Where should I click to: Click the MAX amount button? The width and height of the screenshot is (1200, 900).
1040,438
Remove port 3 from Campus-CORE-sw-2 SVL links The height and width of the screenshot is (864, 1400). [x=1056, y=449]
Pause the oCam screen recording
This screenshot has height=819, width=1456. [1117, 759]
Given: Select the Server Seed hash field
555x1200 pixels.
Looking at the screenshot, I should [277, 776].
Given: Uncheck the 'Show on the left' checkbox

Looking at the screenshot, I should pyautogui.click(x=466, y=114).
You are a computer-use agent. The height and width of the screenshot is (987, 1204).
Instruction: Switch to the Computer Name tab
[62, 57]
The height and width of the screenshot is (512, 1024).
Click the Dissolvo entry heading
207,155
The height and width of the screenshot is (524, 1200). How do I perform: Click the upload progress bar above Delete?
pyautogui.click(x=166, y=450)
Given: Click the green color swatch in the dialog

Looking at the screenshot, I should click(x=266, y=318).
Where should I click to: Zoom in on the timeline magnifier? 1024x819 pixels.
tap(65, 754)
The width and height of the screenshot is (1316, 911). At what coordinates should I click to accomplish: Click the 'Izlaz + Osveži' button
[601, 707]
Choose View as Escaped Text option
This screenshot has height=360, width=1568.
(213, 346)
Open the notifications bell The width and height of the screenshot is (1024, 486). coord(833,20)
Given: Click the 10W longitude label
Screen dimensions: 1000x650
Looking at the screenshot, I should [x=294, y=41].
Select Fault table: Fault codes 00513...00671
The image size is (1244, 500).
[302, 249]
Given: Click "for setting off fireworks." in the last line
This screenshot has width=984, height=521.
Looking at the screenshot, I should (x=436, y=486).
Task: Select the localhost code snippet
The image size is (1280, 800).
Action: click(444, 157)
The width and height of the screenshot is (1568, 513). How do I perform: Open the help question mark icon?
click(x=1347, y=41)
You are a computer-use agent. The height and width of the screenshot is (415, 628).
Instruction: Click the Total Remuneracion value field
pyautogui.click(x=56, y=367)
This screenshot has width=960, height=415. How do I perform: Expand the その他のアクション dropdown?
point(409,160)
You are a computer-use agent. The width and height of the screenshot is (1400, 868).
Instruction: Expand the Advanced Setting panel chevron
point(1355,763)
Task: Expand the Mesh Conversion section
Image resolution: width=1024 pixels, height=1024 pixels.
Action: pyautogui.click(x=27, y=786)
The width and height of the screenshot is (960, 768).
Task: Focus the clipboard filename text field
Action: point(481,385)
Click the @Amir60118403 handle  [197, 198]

→ **INSTRUCTIONS TO FOLLOW**
Copy out all of the records above word for word.

→ **ANSWER TO THE TASK**
Where should I click to: Click the MAX amount button? The width and height of the screenshot is (1200, 900).
1040,438
Remove port 3 from Campus-CORE-sw-2 SVL links The height and width of the screenshot is (864, 1400). [x=1056, y=449]
Pause the oCam screen recording
This screenshot has height=819, width=1456. [1117, 759]
Given: Select the Server Seed hash field
555x1200 pixels.
Looking at the screenshot, I should [277, 776].
Given: Uncheck the 'Show on the left' checkbox

Looking at the screenshot, I should pyautogui.click(x=466, y=114).
You are a computer-use agent. The height and width of the screenshot is (987, 1204).
Instruction: Switch to the Computer Name tab
[62, 57]
The height and width of the screenshot is (512, 1024).
Click the Dissolvo entry heading
207,155
The height and width of the screenshot is (524, 1200). How do I perform: Click the upload progress bar above Delete?
pyautogui.click(x=166, y=450)
Given: Click the green color swatch in the dialog

Looking at the screenshot, I should click(x=266, y=318).
Where should I click to: Zoom in on the timeline magnifier? 1024x819 pixels.
tap(65, 754)
The width and height of the screenshot is (1316, 911). At what coordinates should I click to accomplish: Click the 'Izlaz + Osveži' button
[601, 707]
Choose View as Escaped Text option
This screenshot has height=360, width=1568.
(213, 346)
Open the notifications bell The width and height of the screenshot is (1024, 486). coord(833,20)
Given: Click the 10W longitude label
Screen dimensions: 1000x650
Looking at the screenshot, I should [x=294, y=41].
Select Fault table: Fault codes 00513...00671
The image size is (1244, 500).
[302, 249]
Given: Click "for setting off fireworks." in the last line
This screenshot has width=984, height=521.
Looking at the screenshot, I should (x=436, y=486).
Task: Select the localhost code snippet
The image size is (1280, 800).
Action: click(444, 157)
The width and height of the screenshot is (1568, 513). How do I perform: Open the help question mark icon?
click(x=1347, y=41)
You are a computer-use agent. The height and width of the screenshot is (415, 628).
Instruction: Click the Total Remuneracion value field
pyautogui.click(x=56, y=367)
This screenshot has width=960, height=415. How do I perform: Expand the その他のアクション dropdown?
point(409,160)
You are a computer-use agent. The width and height of the screenshot is (1400, 868).
Instruction: Expand the Advanced Setting panel chevron
point(1355,763)
Task: Expand the Mesh Conversion section
Image resolution: width=1024 pixels, height=1024 pixels.
Action: pyautogui.click(x=27, y=786)
The width and height of the screenshot is (960, 768).
Task: Focus the clipboard filename text field
Action: point(481,385)
Click the @Amir60118403 handle  [197, 198]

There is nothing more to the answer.